• [Required work]: Copy the records below word for word. Stop after the line that contains "The image size is (332, 202).".

• [Data records]:

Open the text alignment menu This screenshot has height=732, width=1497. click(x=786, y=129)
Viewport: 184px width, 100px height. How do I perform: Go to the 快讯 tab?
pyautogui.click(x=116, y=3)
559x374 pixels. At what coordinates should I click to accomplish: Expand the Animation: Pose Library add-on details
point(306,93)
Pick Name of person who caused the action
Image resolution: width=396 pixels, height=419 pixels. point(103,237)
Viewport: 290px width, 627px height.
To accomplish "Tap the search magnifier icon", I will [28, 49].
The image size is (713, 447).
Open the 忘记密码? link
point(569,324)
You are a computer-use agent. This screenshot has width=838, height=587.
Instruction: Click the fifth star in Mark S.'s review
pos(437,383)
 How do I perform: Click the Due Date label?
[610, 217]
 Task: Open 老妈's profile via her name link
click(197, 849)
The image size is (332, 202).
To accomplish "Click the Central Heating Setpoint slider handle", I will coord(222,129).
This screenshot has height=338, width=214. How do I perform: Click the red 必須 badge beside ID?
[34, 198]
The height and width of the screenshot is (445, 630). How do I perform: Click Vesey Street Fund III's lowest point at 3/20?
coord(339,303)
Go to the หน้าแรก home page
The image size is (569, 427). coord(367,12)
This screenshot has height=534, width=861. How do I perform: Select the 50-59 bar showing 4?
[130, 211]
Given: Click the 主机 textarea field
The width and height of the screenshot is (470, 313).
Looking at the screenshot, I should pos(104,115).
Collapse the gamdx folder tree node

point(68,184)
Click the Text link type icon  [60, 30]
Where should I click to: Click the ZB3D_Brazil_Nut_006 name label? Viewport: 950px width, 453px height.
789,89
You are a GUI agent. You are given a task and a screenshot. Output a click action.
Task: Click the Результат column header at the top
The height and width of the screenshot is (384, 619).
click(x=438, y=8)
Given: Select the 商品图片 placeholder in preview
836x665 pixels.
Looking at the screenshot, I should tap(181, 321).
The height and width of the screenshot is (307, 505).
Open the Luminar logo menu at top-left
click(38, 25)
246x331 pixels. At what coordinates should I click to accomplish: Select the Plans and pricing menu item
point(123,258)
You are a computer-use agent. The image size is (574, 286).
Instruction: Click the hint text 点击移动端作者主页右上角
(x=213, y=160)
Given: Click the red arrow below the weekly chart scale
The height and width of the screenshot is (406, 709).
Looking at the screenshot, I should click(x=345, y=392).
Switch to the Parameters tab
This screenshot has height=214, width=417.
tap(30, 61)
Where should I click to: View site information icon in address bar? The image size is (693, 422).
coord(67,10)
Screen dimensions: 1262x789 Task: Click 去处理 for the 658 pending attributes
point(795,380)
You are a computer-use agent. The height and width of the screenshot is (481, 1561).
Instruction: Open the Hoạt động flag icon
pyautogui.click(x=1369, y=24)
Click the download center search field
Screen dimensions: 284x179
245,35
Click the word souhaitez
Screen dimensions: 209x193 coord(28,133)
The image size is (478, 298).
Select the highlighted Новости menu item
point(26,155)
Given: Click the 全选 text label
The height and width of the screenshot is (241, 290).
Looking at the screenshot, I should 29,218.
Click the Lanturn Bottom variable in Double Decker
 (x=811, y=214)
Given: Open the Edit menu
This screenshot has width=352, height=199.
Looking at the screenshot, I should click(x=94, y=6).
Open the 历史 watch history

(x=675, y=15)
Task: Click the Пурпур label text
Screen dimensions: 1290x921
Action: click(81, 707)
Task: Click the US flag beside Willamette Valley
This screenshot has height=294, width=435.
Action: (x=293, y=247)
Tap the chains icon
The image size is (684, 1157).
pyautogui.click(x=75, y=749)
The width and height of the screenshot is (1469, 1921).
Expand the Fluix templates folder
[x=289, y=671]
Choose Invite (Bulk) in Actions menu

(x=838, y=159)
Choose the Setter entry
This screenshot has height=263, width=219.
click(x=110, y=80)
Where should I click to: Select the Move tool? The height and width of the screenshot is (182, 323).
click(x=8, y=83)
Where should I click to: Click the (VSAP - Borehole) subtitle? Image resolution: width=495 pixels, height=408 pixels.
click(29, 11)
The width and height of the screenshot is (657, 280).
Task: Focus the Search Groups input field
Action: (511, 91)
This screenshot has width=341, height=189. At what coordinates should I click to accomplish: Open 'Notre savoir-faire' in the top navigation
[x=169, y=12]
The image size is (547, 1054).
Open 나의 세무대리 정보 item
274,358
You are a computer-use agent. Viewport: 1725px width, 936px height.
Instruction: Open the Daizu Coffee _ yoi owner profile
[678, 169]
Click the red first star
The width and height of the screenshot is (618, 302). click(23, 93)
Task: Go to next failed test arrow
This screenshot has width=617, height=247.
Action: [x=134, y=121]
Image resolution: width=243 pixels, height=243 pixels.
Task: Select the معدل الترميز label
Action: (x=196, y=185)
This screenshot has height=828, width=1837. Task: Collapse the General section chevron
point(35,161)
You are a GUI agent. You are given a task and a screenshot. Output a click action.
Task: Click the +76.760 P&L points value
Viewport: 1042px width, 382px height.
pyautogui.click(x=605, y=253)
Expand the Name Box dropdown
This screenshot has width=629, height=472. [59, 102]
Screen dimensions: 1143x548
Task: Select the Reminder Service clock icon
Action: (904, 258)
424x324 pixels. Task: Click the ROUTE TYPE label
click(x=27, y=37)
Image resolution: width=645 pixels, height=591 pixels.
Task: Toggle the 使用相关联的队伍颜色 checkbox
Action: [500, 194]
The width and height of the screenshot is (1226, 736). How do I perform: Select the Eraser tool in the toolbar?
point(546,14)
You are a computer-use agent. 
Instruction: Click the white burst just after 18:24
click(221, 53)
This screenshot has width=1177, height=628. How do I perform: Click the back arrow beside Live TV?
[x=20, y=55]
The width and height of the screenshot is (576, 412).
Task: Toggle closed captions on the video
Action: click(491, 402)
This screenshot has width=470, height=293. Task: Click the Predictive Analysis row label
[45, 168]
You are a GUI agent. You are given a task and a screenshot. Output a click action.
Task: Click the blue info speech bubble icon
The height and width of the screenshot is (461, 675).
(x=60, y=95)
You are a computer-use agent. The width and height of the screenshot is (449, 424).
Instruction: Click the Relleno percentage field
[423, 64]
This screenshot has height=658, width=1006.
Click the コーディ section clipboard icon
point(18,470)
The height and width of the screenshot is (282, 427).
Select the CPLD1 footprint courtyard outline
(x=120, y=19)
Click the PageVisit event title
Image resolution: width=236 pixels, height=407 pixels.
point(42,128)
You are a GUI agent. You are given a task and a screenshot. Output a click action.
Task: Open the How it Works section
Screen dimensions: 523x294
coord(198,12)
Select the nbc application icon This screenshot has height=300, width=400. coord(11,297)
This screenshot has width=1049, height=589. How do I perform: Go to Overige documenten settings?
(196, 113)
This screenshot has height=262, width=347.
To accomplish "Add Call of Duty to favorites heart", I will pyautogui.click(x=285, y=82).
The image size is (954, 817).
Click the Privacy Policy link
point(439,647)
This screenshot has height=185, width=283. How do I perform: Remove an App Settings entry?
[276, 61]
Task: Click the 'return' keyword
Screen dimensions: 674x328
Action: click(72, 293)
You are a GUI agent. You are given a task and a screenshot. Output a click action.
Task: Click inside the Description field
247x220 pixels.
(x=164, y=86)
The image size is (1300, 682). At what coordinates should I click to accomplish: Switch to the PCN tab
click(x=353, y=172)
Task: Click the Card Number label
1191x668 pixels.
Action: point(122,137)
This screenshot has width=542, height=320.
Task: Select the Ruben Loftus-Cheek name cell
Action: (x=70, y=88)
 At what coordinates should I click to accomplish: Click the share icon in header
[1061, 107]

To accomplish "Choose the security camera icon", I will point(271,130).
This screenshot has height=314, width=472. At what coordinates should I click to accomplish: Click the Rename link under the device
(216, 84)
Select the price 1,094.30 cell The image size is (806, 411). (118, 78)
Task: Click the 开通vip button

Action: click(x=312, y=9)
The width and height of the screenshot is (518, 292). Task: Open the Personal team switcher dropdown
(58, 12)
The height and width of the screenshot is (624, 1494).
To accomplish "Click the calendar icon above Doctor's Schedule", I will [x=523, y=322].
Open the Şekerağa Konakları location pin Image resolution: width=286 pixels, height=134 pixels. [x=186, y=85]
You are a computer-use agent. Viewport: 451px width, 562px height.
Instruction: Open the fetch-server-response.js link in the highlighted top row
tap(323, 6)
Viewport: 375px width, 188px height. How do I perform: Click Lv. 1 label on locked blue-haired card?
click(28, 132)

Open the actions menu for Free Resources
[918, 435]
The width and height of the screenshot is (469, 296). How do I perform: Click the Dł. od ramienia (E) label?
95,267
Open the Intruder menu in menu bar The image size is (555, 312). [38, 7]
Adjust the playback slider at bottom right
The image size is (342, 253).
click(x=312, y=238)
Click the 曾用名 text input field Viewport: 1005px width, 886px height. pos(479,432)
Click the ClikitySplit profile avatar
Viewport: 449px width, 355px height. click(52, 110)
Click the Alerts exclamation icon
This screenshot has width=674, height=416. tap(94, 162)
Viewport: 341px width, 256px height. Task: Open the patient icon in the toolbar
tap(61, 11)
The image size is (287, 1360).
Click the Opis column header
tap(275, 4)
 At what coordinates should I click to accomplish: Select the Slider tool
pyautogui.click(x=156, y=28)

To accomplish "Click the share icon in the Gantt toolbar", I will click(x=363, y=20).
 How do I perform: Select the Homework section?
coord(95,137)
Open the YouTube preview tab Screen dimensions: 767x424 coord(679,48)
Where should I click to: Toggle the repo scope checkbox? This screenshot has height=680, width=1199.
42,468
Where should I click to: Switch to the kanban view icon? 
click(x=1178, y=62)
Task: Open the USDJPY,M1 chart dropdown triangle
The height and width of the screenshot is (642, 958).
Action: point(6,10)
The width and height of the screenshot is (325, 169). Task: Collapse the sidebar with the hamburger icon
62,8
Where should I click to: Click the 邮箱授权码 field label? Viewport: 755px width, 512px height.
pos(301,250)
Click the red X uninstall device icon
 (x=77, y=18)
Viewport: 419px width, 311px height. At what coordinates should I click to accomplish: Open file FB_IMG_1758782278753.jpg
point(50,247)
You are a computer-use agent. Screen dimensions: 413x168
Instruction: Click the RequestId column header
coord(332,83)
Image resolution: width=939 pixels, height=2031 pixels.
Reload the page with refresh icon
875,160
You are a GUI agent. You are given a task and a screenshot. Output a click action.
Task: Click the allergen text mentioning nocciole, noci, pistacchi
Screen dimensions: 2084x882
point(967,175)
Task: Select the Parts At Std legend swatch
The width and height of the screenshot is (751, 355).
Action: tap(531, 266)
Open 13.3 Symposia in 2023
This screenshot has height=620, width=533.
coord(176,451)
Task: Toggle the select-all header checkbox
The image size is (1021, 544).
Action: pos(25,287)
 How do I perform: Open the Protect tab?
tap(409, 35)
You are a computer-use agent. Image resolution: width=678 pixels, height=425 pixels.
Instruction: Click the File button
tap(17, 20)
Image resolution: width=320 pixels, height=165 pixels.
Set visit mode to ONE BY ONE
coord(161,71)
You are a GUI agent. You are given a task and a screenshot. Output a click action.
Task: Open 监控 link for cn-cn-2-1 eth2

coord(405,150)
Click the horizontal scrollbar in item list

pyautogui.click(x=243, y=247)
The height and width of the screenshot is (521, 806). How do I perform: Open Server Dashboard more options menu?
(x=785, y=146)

• [Finished task]:
Open the text alignment menu This screenshot has height=732, width=1497. click(x=786, y=129)
Viewport: 184px width, 100px height. How do I perform: Go to the 快讯 tab?
pyautogui.click(x=116, y=3)
559x374 pixels. At what coordinates should I click to accomplish: Expand the Animation: Pose Library add-on details
point(306,93)
Pick Name of person who caused the action
Image resolution: width=396 pixels, height=419 pixels. point(103,237)
Viewport: 290px width, 627px height.
To accomplish "Tap the search magnifier icon", I will [28, 49].
The image size is (713, 447).
Open the 忘记密码? link
point(569,324)
You are a computer-use agent. This screenshot has width=838, height=587.
Instruction: Click the fifth star in Mark S.'s review
pos(437,383)
 How do I perform: Click the Due Date label?
[610, 217]
 Task: Open 老妈's profile via her name link
click(197, 849)
The image size is (332, 202).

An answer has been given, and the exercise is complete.